I remember my lame sentences. "We'll have a boat. That's best here."

I took her to the little boat-house, and there we hired a boat, and I rowed in silence under the bridge and into the shade of a tree. The square grey stone masses of the Foreign Office loomed through the twigs, I remember, and a little space of grass separated us from the pathway and the scrutiny of passers-by. And there we talked.

"I had to write to you," I said.

"I had to come."

"When are you to be married?"

"Thursday week."

"Well?" I said. "But—can we?"

She leant forward and scrutinised my face with eyes wide open. "What do you mean?" she said at last in a whisper.

"Can we stand it? After all?"

I looked at her white face. "Can you?" I said.

She whispered. "Your career?"

Then suddenly her face was contorted,—she wept silently, exactly as a child tormented beyond endurance might suddenly weep....

"Oh! I don't care," I cried, "now. I don't care. Damn the whole system of things! Damn all this patching of the irrevocable! I want to take care of you, Isabel! and have you with me."

"I can't stand it," she blubbered.

"You needn't stand it.

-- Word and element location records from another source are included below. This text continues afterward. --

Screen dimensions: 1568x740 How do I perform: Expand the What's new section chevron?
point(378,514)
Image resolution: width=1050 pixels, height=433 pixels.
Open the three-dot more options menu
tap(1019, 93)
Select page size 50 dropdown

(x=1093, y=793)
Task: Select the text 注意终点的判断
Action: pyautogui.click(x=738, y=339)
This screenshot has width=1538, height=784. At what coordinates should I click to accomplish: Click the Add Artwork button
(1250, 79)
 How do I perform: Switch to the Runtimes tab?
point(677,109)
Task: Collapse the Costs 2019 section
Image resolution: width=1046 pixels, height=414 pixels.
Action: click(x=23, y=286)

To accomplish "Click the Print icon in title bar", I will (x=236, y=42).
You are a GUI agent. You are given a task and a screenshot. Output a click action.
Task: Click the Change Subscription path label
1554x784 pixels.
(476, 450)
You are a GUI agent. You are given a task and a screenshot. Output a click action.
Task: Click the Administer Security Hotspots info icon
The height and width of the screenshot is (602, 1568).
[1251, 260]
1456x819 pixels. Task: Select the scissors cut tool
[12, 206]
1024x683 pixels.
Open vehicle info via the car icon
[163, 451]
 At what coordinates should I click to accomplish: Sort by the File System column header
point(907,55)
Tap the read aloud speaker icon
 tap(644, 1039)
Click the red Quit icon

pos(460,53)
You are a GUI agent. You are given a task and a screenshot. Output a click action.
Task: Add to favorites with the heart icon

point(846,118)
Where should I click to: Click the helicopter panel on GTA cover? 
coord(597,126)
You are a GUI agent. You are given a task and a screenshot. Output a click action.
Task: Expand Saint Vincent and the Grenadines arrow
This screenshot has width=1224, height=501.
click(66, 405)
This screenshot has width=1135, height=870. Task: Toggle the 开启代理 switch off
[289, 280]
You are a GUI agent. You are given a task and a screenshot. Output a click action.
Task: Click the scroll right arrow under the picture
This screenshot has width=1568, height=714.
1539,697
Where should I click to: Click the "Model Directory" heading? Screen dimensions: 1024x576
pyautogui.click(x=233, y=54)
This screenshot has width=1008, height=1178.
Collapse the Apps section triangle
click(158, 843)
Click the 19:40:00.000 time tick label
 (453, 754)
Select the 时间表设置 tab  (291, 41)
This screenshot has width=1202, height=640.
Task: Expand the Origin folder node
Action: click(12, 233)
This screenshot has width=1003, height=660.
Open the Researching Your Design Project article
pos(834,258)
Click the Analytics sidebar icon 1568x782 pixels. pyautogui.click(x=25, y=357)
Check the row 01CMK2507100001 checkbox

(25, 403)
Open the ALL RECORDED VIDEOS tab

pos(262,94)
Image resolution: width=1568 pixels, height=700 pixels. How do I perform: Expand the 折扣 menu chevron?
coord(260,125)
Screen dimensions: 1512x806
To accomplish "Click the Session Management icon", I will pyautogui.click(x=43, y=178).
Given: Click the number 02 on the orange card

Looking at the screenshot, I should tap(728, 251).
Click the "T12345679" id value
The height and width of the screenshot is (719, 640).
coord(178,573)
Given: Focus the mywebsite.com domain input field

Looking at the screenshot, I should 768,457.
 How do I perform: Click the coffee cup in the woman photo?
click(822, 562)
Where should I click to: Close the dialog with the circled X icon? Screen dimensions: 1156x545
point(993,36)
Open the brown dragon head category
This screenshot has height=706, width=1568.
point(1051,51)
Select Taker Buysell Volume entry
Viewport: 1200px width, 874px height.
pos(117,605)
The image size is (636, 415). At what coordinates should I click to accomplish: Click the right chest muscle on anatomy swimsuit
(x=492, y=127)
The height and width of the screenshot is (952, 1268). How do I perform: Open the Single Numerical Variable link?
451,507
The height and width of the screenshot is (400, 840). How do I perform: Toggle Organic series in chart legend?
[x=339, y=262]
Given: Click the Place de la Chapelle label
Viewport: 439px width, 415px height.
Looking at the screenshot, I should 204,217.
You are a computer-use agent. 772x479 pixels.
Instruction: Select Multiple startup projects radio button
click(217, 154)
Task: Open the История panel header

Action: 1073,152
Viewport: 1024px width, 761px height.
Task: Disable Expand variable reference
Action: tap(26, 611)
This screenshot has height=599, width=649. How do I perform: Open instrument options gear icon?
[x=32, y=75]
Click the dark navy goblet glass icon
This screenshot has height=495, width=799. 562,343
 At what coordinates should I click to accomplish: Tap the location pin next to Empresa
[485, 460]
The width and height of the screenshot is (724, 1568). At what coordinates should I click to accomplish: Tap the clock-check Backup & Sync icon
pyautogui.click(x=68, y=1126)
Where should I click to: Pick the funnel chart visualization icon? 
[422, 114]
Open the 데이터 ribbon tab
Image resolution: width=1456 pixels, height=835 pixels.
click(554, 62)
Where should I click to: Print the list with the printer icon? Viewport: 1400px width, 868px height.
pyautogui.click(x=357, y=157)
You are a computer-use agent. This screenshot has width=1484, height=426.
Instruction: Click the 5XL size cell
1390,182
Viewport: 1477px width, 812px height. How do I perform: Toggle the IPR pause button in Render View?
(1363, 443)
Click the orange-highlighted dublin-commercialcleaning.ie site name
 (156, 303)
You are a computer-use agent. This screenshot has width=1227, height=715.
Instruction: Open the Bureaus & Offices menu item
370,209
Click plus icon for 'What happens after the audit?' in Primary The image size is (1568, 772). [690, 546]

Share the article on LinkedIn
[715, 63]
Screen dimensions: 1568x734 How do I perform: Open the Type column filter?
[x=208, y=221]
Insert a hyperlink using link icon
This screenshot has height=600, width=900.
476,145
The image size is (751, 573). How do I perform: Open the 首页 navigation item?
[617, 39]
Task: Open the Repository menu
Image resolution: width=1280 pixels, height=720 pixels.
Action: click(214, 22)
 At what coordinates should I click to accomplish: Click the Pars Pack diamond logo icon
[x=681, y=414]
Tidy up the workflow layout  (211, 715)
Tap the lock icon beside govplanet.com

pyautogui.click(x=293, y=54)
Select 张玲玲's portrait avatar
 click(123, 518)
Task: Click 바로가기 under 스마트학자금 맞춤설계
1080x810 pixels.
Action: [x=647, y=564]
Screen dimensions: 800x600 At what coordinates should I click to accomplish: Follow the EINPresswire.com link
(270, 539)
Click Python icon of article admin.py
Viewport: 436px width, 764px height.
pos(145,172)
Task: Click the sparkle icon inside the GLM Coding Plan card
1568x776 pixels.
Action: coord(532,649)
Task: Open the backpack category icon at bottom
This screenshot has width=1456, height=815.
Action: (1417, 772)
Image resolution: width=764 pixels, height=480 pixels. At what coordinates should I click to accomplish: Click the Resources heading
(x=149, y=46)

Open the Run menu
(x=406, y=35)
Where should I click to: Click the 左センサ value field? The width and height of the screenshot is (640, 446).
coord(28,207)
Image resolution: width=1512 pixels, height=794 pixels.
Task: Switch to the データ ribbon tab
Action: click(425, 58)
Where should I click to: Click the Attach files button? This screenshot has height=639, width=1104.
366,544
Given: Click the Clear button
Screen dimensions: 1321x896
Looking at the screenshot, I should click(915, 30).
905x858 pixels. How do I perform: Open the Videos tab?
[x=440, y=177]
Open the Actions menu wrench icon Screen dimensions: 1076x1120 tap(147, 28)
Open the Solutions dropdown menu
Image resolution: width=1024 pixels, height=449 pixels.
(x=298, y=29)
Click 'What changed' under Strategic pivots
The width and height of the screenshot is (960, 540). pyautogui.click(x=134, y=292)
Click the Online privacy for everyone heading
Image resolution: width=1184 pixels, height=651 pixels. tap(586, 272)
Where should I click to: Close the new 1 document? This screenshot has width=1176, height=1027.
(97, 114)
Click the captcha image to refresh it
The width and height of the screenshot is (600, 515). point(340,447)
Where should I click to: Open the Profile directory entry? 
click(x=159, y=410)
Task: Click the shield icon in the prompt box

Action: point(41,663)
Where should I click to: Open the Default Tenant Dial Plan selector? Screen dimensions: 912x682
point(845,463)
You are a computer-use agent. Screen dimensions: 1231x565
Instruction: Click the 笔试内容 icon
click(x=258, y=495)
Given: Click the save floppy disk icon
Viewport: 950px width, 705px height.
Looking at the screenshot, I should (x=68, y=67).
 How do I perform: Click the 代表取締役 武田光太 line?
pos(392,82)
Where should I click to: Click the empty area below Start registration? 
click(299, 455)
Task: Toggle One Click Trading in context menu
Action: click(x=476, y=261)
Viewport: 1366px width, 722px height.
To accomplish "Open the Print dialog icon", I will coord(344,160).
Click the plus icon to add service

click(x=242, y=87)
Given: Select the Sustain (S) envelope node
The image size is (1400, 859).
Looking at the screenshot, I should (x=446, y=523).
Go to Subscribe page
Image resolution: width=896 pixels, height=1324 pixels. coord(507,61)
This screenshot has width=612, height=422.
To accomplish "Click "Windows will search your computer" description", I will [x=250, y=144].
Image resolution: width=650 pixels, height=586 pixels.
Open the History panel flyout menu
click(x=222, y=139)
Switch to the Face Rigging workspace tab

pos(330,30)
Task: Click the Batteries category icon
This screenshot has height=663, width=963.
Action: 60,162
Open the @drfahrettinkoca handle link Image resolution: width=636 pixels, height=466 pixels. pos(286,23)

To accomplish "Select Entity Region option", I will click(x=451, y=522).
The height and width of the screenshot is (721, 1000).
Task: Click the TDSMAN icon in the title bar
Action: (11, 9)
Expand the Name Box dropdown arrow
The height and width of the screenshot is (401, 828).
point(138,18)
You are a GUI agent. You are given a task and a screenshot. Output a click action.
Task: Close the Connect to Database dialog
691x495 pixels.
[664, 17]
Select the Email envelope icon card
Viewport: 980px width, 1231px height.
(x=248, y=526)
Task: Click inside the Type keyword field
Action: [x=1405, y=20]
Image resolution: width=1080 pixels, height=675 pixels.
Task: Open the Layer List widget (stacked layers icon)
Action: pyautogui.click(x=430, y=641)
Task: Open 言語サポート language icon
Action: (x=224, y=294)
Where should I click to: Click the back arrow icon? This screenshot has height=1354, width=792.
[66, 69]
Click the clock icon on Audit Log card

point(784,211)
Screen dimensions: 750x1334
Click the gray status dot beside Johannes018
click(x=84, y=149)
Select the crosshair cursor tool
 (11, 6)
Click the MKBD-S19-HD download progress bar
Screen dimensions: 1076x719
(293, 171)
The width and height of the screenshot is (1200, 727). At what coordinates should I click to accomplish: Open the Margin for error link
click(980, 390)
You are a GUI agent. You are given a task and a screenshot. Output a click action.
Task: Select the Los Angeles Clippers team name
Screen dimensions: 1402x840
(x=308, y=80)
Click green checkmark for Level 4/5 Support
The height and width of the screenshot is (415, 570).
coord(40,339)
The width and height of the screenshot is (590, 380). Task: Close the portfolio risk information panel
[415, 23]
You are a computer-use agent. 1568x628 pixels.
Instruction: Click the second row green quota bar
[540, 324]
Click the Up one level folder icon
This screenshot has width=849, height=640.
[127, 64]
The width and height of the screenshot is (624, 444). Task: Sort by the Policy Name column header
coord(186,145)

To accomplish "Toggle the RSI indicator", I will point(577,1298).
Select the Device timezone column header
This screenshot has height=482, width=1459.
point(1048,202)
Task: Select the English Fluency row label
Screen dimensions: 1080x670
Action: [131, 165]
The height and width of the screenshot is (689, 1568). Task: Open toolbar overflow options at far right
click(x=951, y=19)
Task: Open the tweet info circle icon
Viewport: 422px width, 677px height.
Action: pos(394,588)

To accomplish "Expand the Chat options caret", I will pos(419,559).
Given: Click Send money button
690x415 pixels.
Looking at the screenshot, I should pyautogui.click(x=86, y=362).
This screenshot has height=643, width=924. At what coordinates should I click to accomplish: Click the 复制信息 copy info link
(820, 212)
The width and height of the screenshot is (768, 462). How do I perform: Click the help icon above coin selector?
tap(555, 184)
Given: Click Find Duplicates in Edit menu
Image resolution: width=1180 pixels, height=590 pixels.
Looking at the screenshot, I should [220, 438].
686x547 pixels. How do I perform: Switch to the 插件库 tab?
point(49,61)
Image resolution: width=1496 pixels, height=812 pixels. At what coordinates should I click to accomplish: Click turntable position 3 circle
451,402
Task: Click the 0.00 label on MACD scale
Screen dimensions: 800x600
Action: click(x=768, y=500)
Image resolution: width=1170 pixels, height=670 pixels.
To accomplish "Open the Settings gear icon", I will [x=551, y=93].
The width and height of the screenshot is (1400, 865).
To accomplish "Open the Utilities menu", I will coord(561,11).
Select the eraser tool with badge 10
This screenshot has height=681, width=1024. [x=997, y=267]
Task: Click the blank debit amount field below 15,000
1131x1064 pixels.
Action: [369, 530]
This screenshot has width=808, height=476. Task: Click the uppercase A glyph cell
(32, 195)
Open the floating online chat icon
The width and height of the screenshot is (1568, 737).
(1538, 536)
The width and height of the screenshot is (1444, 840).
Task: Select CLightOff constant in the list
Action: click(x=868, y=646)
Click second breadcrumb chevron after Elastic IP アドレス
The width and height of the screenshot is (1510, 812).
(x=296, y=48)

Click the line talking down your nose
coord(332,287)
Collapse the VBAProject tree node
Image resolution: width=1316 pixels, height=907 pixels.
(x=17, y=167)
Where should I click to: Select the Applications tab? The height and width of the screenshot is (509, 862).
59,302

I thought it was best for you.... I thought indeed it was best for you. I thought even you wanted it like that."

"Couldn't I live alone—as I meant to do?"

"No," I said, "you couldn't. You're not strong enough. I've thought of that; I've got to shelter you."

"And I want you," I went on. "I'm not strong enough—I can't stand life without you."

She stopped weeping, she made a great effort to control herself, and looked at me steadfastly for a moment. "I was going to kill myself," she whispered. "I was going to kill myself quietly—somehow. I meant to wait a bit and have an accident. I thought—you didn't understand. You were a man, and couldn't understand...."

"People can't do as we thought we could do," I said. "We've gone too far together."

"Yes," she said, and I stared into her eyes.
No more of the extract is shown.